-- Data records follows --

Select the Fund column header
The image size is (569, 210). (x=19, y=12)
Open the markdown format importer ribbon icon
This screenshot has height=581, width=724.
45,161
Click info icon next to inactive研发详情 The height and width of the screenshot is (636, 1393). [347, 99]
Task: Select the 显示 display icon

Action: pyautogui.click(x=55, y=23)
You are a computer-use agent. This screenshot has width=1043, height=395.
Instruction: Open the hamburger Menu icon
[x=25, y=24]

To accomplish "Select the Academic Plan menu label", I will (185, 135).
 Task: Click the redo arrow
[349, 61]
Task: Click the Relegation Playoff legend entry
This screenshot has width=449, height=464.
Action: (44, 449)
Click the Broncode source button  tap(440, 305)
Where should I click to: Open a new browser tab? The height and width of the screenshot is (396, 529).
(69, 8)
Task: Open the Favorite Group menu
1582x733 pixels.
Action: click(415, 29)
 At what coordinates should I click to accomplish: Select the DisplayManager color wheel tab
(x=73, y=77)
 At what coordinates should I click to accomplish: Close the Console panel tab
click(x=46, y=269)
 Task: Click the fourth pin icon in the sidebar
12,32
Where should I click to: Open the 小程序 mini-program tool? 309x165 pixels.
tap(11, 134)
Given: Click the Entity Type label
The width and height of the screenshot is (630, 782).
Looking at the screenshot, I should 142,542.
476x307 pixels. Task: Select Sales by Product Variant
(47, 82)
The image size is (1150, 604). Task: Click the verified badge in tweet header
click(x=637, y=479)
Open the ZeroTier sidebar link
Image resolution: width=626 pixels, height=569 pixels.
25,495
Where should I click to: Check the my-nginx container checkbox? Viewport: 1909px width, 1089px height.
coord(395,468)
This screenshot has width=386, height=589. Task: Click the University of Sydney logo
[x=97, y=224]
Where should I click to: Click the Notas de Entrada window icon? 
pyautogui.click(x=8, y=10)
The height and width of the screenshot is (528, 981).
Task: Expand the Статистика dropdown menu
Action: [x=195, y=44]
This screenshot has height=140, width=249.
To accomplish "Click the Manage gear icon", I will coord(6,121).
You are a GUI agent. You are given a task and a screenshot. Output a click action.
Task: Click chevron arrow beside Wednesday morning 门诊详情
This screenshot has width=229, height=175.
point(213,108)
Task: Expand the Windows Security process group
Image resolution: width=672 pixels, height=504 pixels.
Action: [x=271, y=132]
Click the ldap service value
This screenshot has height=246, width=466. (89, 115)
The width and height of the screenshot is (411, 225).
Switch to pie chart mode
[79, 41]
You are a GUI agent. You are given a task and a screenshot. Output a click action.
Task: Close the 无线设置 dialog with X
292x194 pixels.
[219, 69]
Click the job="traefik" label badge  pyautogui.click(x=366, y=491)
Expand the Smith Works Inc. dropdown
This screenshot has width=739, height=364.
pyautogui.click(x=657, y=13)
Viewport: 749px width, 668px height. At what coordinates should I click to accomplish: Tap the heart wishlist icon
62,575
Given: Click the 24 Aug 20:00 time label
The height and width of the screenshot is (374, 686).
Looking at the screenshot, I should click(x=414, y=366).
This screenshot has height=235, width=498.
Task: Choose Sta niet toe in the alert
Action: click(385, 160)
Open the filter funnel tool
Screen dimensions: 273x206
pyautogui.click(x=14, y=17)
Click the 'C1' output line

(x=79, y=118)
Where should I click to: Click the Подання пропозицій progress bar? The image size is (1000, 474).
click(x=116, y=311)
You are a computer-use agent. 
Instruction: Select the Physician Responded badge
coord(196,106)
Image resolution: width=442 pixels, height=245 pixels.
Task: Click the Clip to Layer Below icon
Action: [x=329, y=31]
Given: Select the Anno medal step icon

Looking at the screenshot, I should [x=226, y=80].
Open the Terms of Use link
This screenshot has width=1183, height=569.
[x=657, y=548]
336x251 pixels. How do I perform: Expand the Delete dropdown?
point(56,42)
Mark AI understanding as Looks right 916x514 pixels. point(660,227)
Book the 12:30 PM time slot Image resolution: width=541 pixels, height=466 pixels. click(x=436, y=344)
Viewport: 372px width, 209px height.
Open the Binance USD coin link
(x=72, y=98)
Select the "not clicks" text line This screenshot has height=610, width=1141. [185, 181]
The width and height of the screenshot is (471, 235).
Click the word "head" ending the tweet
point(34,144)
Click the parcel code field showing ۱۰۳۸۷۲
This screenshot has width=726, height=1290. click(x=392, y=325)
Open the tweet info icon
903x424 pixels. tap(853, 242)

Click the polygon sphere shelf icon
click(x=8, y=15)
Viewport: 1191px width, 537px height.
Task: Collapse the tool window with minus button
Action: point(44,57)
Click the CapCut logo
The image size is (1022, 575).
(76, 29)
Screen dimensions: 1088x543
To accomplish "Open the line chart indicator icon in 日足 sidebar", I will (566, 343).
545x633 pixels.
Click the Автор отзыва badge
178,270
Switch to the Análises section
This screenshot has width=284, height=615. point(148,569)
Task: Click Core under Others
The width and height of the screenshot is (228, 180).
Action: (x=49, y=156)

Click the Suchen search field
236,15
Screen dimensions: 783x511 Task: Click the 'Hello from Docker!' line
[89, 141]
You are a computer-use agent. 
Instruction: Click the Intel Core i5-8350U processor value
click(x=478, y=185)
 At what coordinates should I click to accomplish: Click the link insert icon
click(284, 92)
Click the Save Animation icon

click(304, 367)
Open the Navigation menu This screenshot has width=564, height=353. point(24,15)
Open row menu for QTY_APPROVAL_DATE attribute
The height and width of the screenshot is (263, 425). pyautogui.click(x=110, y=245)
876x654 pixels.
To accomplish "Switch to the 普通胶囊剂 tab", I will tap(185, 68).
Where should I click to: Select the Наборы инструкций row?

-- Data records concluded --

Task description
Could you repeat exactly the lines above from the line with "Instruction: Open the hamburger Menu icon" up to and including the line with "This screenshot has height=140, width=249.", and only those?

Response to this exercise
Instruction: Open the hamburger Menu icon
[x=25, y=24]

To accomplish "Select the Academic Plan menu label", I will (185, 135).
 Task: Click the redo arrow
[349, 61]
Task: Click the Relegation Playoff legend entry
This screenshot has width=449, height=464.
Action: (44, 449)
Click the Broncode source button  tap(440, 305)
Where should I click to: Open a new browser tab? The height and width of the screenshot is (396, 529).
(69, 8)
Task: Open the Favorite Group menu
1582x733 pixels.
Action: click(415, 29)
 At what coordinates should I click to accomplish: Select the DisplayManager color wheel tab
(x=73, y=77)
 At what coordinates should I click to accomplish: Close the Console panel tab
click(x=46, y=269)
 Task: Click the fourth pin icon in the sidebar
12,32
Where should I click to: Open the 小程序 mini-program tool? 309x165 pixels.
tap(11, 134)
Given: Click the Entity Type label
The width and height of the screenshot is (630, 782).
Looking at the screenshot, I should 142,542.
476x307 pixels. Task: Select Sales by Product Variant
(47, 82)
The image size is (1150, 604). Task: Click the verified badge in tweet header
click(x=637, y=479)
Open the ZeroTier sidebar link
Image resolution: width=626 pixels, height=569 pixels.
25,495
Where should I click to: Check the my-nginx container checkbox? Viewport: 1909px width, 1089px height.
coord(395,468)
This screenshot has width=386, height=589. Task: Click the University of Sydney logo
[x=97, y=224]
Where should I click to: Click the Notas de Entrada window icon? 
pyautogui.click(x=8, y=10)
The height and width of the screenshot is (528, 981).
Task: Expand the Статистика dropdown menu
Action: [x=195, y=44]
This screenshot has height=140, width=249.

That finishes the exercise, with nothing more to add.